现阶段,暗网市场早已形成规模,潜在网络攻击者可以在网络黑市上获取其它黑客组织窃取的数据信息,这种方式也是黑客组织常用的手段之一;
偷梁换柱:贿赂运营商员工更换 SIM卡
微软调查过程中,发现 LAPSUS$ 采用了 SIM 卡调换这种欺骗性手段,通过贿赂或欺骗电信运营商员工,将受害者手机号码移植到其使用的设备上。通过这种方式,LAPSUS$ 可以拦截发送给受害者的验证码,此外,还可以通过短信重置受害者的线上登陆凭证。
以上列举的一些攻击手段并非罕见,但第三点绝对是 LAPSUS$ 独创,与其它黑客组织遮遮掩掩不同,LAPSUS$ 特别喜欢宣传自己,经常在社交媒体对外购买攻击目标企业员工的登录凭证。
(LAPSUS$ 在 Telegram 上发布的招聘启事。图片来源:krebsonsecurity)
这种方式听起来匪夷所思,将社会工程学运用到了极致。LAPSUS$ 在招聘广告中表示,电信运营商类公司或者 Microsoft、Apple、IBM 等企业员工若是能够提供 VPN、Citrix、Anydesk 权限,将会支付高达 2 万美金的周薪。如此高的佣金,难免会有人心动。
LAPSUS$ 将社会工程、系统漏洞和恶意软件等攻击手段灵活结合,进行大量攻击活动,最终奠定了自身在黑客行业的地位,其中善用社会工程更是很难被发现,可以快速、准确获得登陆凭证,悄无声息进入目标企业内部网络窃取数据 ,威胁受害者支付赎金。LAPSUS$ 如此疯狂开展网络攻击,业内人人自危,都担心可能成为下一个攻击目标。
写在最后
2021 年,LAPSUS$ 黑客组织横空出世,从入侵巴西卫生部崭露头角,到相继攻陷三星,微软、英伟达等企业名声大振。短短几个月时间,从黑客世界一个名不见经传的“小人物”,最终稳压 Conti、匿名者、 Lazarus 等黑客组织,年轻的 LAPSUS$ 已成为了黑客圈当之无愧的“大人物”,无人能出其右。
网络世界中必定还有许多类似 LAPSUS$ 的年轻黑客组织隐藏在暗处,疯狂作案。这种现象不难解释,目前年轻群体接触和学习计算机知识的相对容易,也能够快速掌握“黑客”技术,新生代白帽黑客群体逐渐年轻化也早已经成为行业共识。根据《 2021 中国白帽子调查报告》显示,18-25 岁的白帽黑客已成为了行业主力军,占据了65% 份额,17岁以下的白帽占比也接近 4%。

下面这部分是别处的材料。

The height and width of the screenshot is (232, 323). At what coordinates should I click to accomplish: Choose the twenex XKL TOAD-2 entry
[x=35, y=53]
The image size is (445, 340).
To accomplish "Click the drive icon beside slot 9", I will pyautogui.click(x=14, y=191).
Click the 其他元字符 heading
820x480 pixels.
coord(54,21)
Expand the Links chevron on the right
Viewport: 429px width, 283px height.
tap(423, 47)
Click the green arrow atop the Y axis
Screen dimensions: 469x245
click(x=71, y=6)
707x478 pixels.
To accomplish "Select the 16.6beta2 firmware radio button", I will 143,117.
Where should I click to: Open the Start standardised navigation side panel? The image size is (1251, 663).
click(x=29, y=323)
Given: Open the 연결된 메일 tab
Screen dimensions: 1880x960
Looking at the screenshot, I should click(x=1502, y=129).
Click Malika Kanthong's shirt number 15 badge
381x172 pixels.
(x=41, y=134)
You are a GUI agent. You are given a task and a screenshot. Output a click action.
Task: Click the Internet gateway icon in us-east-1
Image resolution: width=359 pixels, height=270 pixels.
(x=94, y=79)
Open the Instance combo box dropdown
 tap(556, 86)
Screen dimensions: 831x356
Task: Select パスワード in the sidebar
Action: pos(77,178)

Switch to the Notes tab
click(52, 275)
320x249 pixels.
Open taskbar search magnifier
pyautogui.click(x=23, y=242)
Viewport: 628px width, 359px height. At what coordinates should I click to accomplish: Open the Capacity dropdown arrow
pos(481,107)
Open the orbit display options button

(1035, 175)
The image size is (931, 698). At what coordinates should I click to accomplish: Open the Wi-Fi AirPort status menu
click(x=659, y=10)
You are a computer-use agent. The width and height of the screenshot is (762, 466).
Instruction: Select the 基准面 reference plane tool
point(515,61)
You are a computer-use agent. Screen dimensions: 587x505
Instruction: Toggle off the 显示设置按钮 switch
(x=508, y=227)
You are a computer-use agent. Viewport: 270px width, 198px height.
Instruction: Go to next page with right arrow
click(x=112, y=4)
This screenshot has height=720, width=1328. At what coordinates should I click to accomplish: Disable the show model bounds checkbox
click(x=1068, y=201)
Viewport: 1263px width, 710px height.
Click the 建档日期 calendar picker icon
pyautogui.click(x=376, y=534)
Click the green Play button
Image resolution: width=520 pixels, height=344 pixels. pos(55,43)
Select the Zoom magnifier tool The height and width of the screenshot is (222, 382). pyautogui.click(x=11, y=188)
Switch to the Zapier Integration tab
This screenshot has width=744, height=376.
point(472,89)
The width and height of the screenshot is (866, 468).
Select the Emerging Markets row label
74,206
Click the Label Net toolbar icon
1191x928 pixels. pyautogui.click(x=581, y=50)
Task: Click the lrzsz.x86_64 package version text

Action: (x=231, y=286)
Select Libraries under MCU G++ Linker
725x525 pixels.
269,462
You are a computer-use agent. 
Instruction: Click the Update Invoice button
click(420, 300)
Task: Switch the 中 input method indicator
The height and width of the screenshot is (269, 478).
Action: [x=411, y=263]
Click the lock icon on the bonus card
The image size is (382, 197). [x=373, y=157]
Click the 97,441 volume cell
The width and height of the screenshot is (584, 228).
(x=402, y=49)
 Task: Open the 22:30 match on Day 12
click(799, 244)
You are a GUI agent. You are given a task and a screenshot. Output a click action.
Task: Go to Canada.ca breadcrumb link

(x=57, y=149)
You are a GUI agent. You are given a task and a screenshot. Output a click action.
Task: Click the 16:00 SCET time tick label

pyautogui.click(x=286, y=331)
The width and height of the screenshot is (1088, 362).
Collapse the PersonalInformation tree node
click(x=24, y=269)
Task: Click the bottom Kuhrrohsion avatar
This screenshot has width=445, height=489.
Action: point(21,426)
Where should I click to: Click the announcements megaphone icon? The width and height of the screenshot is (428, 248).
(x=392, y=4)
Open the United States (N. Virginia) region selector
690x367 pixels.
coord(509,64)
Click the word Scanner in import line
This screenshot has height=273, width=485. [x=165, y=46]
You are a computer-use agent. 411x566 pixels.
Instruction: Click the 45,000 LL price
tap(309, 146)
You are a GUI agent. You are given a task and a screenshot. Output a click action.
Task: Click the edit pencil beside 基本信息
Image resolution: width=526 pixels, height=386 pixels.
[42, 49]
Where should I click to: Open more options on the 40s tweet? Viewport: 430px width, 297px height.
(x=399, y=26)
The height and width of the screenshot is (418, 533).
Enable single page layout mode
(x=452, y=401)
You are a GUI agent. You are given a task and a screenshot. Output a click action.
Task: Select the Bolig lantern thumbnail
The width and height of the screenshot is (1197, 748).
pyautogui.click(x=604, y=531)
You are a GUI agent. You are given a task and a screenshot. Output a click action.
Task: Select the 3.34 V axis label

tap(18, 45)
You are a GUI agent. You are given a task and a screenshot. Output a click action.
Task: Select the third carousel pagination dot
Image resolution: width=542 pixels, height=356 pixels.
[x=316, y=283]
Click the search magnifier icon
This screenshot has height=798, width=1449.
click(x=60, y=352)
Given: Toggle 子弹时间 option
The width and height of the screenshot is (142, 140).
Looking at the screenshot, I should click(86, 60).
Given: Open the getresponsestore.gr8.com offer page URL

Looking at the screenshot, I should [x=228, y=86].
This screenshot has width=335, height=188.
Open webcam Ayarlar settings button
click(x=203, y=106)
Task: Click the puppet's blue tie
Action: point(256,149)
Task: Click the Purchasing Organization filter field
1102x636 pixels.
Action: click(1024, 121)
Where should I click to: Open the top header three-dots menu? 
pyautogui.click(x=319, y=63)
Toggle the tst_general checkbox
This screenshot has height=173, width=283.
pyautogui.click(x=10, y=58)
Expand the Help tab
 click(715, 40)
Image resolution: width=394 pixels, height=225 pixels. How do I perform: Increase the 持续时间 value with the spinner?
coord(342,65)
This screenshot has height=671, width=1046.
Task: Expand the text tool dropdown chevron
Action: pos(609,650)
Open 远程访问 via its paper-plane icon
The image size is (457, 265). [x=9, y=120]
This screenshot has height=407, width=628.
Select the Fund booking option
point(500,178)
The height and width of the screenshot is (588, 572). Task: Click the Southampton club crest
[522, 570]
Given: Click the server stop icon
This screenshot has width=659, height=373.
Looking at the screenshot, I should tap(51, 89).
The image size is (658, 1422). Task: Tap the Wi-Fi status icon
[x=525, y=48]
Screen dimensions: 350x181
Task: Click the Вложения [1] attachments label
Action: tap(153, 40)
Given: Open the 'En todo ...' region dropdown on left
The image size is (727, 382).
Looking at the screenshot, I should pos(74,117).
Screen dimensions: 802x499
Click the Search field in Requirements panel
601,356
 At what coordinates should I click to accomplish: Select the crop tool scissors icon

二十世纪以来,互联网技术快速腾飞,早已深深根植于社会生产各个环节中,不仅推动了企业数字化转型助力经济发展,还促进全球上下游供应链的快速融合,但与此同时,数据泄漏,勒索软件、网络攻击和安全漏洞等网络安全问题也日益凸显。特别是近些年,黑客组织逐渐趋向于年轻化、专业化、组织化、结构化和规模化,更多年轻、疯狂的LAPSUS$ 黑客组织,可能正隐藏在暗处,伺机而动。